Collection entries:
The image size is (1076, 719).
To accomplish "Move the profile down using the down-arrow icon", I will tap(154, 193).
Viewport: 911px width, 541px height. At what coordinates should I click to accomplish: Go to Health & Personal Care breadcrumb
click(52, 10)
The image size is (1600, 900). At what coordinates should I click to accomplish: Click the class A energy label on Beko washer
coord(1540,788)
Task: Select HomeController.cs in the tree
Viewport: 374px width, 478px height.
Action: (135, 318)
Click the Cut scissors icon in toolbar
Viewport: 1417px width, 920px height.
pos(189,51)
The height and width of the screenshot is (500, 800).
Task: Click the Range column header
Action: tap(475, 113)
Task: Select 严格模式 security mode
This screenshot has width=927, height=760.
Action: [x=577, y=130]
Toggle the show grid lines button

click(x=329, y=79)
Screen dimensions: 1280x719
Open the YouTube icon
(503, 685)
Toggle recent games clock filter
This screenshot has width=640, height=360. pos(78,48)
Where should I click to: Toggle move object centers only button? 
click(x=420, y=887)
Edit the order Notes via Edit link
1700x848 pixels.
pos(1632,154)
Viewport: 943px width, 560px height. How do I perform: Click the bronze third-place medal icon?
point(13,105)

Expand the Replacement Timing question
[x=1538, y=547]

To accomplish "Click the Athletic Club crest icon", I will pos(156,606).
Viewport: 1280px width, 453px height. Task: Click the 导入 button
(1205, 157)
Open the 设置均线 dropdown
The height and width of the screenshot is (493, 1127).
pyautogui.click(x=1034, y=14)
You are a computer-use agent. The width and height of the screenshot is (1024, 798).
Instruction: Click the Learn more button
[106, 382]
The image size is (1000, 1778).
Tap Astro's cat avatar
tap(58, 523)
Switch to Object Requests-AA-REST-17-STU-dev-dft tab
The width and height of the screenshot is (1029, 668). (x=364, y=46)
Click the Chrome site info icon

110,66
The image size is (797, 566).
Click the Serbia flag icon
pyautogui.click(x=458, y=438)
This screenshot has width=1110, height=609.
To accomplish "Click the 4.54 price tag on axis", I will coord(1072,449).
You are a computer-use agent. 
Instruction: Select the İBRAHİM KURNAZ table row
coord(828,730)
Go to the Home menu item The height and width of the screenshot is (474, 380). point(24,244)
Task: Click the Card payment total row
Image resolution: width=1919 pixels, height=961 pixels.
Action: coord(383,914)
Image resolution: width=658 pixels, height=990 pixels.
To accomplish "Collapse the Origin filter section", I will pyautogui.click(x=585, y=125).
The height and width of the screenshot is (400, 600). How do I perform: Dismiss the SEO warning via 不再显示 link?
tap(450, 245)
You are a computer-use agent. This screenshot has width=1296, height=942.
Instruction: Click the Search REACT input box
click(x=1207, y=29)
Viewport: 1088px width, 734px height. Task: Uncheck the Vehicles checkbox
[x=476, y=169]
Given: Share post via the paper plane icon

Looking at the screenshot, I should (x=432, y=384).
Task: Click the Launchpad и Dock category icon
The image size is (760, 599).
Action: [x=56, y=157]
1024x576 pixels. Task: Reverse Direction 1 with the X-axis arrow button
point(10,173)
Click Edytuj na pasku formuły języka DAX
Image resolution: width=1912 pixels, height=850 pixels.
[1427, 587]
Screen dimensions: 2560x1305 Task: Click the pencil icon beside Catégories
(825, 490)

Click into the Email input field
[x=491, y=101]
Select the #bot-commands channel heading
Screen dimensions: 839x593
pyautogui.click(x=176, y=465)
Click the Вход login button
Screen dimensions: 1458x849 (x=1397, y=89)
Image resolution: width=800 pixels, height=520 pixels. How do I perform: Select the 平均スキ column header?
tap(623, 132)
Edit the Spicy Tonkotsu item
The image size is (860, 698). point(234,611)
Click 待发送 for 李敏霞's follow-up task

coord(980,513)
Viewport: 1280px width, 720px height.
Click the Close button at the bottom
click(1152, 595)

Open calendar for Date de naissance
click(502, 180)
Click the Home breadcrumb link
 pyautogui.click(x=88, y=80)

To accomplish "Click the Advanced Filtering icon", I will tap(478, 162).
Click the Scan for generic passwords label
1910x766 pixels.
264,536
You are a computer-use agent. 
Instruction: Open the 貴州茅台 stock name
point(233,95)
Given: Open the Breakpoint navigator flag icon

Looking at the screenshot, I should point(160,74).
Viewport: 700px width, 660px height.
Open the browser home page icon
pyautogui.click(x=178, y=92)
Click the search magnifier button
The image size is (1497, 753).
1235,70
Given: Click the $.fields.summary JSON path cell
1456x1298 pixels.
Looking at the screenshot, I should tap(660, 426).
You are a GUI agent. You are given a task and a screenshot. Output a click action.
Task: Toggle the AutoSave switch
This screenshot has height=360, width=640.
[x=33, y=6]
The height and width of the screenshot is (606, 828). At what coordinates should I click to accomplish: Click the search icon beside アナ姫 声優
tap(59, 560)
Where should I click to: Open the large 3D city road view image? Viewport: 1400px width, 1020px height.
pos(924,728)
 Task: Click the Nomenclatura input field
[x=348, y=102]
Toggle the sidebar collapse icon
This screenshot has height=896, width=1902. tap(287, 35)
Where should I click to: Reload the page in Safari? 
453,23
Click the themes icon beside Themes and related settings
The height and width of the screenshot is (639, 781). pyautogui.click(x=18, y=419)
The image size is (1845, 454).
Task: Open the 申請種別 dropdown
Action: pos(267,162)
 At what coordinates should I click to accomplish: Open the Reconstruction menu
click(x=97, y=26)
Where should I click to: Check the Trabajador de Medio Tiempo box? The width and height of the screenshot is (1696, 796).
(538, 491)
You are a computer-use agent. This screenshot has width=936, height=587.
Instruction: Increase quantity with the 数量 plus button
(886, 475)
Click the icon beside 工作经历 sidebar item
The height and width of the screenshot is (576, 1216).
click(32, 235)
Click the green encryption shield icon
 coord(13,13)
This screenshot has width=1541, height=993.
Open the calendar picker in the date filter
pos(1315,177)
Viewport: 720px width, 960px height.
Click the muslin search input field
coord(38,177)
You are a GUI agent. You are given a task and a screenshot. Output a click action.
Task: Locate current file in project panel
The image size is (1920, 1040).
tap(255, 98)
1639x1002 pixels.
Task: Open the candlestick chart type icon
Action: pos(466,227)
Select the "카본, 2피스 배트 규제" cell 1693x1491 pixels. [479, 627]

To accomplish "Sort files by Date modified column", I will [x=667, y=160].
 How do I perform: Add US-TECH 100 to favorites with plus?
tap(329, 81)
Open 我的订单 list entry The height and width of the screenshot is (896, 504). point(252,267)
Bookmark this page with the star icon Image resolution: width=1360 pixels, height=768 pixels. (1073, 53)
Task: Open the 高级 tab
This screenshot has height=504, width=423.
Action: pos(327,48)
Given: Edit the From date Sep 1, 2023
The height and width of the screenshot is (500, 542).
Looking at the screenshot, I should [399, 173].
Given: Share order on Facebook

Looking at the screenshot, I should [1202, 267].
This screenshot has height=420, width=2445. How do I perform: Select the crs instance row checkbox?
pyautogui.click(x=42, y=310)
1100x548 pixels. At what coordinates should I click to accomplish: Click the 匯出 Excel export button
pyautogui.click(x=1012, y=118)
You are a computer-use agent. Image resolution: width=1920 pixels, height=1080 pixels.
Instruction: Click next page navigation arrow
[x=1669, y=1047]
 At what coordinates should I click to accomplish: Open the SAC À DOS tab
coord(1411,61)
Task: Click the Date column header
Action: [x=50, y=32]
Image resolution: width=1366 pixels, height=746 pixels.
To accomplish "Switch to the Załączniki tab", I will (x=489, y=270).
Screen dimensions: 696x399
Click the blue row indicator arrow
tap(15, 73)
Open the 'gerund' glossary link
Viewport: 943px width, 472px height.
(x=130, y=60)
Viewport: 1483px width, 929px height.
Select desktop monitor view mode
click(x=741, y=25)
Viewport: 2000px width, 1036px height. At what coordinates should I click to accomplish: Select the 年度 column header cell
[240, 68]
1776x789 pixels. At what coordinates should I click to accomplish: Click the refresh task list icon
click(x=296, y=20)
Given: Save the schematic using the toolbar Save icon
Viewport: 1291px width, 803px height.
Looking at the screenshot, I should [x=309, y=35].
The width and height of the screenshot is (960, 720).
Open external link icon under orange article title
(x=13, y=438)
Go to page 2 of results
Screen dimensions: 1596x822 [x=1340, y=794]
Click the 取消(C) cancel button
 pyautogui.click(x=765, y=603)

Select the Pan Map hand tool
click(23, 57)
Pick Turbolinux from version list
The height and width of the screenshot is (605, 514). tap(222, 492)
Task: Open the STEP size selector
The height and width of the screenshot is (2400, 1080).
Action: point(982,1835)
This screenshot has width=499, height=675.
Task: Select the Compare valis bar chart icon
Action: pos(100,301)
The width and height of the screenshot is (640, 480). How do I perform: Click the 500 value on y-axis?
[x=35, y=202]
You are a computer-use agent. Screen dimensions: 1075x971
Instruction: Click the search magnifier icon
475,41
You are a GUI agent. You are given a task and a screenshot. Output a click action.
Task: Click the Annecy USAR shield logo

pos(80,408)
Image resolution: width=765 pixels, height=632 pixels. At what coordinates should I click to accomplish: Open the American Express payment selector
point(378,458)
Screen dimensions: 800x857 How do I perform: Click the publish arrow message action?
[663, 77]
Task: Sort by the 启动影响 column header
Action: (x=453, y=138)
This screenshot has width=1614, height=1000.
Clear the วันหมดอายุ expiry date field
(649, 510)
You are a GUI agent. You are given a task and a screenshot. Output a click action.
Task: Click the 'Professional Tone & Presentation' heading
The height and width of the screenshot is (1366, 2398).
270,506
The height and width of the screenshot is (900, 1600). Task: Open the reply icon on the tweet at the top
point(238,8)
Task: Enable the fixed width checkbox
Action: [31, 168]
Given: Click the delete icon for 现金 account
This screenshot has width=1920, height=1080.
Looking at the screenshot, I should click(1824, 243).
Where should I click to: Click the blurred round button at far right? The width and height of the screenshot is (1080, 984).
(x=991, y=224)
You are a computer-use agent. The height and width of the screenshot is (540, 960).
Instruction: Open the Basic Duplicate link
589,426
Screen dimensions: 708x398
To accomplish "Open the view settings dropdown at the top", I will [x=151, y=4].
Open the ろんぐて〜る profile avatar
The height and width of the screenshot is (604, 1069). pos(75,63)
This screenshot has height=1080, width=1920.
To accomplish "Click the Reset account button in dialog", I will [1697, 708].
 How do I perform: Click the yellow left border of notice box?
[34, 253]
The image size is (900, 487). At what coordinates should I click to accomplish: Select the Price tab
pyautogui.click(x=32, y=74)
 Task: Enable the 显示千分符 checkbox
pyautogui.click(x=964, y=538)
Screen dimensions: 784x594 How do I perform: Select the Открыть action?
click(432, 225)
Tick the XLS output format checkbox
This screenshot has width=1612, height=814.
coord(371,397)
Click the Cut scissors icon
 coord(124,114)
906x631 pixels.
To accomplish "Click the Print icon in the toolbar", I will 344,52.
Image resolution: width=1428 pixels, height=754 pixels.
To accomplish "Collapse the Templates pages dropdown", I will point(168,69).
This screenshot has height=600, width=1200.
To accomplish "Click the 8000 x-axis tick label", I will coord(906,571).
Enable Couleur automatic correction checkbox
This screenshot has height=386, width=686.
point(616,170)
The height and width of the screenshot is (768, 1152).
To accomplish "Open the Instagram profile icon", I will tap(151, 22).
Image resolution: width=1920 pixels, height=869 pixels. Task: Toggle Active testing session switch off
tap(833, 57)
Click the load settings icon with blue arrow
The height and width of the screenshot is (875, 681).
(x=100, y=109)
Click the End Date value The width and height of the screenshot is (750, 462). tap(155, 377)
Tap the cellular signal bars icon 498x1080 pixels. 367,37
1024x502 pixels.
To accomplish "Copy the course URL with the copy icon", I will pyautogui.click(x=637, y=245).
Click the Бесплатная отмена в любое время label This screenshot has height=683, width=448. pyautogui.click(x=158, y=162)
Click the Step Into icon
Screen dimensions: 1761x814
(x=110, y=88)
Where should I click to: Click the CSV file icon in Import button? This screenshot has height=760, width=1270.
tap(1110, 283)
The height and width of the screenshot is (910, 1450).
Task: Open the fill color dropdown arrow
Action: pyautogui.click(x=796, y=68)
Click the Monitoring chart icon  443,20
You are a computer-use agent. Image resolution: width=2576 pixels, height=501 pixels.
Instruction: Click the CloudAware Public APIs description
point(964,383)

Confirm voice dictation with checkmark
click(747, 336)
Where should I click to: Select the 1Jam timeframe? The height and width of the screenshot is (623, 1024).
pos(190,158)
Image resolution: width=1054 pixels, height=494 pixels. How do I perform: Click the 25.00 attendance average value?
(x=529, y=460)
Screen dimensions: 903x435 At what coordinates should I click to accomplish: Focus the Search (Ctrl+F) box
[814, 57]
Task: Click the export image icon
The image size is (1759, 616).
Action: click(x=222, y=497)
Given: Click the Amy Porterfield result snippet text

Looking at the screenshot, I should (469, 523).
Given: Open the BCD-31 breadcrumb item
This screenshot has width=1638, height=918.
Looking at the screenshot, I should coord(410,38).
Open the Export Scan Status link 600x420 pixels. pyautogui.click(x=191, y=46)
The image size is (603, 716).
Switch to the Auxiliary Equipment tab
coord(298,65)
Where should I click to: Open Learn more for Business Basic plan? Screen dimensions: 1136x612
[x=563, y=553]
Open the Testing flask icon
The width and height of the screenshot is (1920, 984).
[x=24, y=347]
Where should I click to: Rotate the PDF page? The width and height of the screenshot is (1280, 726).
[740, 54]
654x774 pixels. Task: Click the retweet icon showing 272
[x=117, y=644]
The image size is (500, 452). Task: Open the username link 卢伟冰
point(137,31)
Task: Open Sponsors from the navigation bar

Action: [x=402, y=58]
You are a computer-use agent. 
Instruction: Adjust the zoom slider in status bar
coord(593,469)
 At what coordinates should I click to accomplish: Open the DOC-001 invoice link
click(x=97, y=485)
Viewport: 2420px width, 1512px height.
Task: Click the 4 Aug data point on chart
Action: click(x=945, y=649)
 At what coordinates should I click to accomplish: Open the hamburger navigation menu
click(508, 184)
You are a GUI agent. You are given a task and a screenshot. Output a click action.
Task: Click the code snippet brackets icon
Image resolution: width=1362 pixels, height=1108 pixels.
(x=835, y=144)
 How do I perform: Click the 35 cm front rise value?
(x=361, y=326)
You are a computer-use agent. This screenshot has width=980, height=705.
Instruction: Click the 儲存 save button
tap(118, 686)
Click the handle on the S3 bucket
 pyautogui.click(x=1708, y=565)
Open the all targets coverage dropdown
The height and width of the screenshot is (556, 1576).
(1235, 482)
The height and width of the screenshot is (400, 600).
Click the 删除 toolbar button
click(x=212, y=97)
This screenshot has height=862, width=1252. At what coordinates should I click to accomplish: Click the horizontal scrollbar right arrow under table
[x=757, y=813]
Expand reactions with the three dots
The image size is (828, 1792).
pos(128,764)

## TASK ITEM
A verbatim transcription is required of the lines from the one with "Click the 删除 toolbar button" through the final line of the entries above, and of nothing else.

## EXPECTED OUTPUT
Click the 删除 toolbar button
click(x=212, y=97)
This screenshot has height=862, width=1252. At what coordinates should I click to accomplish: Click the horizontal scrollbar right arrow under table
[x=757, y=813]
Expand reactions with the three dots
The image size is (828, 1792).
pos(128,764)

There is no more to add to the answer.